Question

A large 16.0 -kg roll of paper with radius $$R=18.0 \mathrm{cm}$$ rests against the wall and is held in place by a bracket attached to a rod through the center of the roll (Fig. P10.69). The rod turns without friction in the bracket, and the moment of inertia of the paper and rod about the axis is 0.260 $$\mathrm{kg} \cdot \mathrm{m}^{2} .$$ The other end of the bracket is attached by a friction less hinge to the wall such that the bracket makes an angle of $$30.0^{\circ}$$ with the wall. The weight of the bracket is negligible. The coefficient of kinetic friction between the paper and the wall is$$\mu_{\mathrm{k}}=0.25 .$$ A constant vertical force $$F=60.0 \mathrm{N}$$ is applied to the paper, and the paper unrolls. (a) What is the magnitude of the force that the rod exerts on the paper as it unrolls? (b) What is the magnitude of the angular acceleration of the roll?

Answer

## Question1.a:

**step1 Draw a Free Body Diagram and Define Forces on the Roll**

First, we identify all the forces acting on the paper roll. We establish a coordinate system where the x-axis is perpendicular to the wall (pointing away from it) and the y-axis is vertical (pointing upwards). The center of the roll is assumed to be stationary, so the net force in both x and y directions is zero. The forces acting on the roll are:

1. **Weight (Mg):** Acts downwards from the center of mass.

2. **Normal Force from Wall (N_wall):** Acts horizontally, pushing on the roll away from the wall (in the +x direction).

3. **Kinetic Friction Force from Wall (f_k):** Since the paper unrolls downwards, the point of contact on the wall surface moves downwards relative to the roll. The wall exerts an upward friction force on the roll (in the +y direction) to oppose this motion. Its magnitude is $$f_k = \mu_k \cdot N_{\text{wall}}$$.

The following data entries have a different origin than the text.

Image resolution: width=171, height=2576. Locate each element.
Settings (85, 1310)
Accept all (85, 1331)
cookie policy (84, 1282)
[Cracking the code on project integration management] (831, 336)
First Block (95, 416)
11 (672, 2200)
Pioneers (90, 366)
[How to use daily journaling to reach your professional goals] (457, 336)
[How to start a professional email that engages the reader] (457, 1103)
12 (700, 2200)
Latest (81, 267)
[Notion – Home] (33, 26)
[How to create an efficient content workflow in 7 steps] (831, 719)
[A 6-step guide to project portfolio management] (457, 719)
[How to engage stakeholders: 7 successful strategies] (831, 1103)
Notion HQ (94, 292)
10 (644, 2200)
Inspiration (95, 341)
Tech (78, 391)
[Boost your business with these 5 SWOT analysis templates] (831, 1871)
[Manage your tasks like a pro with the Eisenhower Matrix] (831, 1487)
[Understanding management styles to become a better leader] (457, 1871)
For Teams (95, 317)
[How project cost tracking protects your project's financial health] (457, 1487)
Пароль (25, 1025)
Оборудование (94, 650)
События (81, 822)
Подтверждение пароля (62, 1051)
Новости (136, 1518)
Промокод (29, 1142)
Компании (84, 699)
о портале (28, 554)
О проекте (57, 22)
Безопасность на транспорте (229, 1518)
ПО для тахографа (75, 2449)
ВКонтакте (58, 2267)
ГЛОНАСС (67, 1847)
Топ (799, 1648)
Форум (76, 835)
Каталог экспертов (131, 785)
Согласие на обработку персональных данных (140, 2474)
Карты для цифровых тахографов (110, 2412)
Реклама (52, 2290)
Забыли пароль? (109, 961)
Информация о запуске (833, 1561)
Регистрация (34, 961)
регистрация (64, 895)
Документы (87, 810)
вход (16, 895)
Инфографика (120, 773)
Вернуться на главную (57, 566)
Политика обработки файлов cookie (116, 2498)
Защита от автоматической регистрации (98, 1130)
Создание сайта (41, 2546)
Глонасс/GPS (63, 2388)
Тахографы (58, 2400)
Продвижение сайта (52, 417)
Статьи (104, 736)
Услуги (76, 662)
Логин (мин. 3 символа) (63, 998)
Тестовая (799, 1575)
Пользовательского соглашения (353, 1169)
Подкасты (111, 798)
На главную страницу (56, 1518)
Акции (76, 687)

4. **Applied Force (F_applied):** A vertical force of 60.0 N is applied downwards to unroll the paper. This force acts tangentially at the circumference of the roll, causing a clockwise torque and contributing to the downward forces on the roll's center of mass.

5. **Force from the Rod (F_rod):** The bracket, through the rod, supports the roll at its center. The bracket is hinged to the wall and makes an angle of $$30.0^{\circ}$$ with the wall (vertical axis). This means the bracket acts as a strut, applying a force along its length. If the angle with the wall (vertical) is $$30.0^{\circ}$$, then the angle with the horizontal axis is $$90.0^{\circ} - 30.0^{\circ} = 60.0^{\circ}$$. This force from the rod ($$F_{\text{rod}}$$) pushes the roll against the wall and supports its weight. We decompose this force into its horizontal ($$F_{\text{rod_x}}$$) and vertical ($$F_{\text{rod_y}}$$) components.

**step2 Apply Newton's Second Law for Linear Motion**

Since the center of the roll is held in place and not accelerating, the net forces in the x and y directions are zero. The horizontal component of the rod force ($$F_{\text{rod_x}}$$) pushes the roll towards the wall (in the -x direction), balancing the normal force from the wall ($$N_{\text{wall}}$$ in the +x direction). The vertical component of the rod force ($$F_{\text{rod_y}}$$) acts upwards, balancing the weight and applied force, along with the friction force.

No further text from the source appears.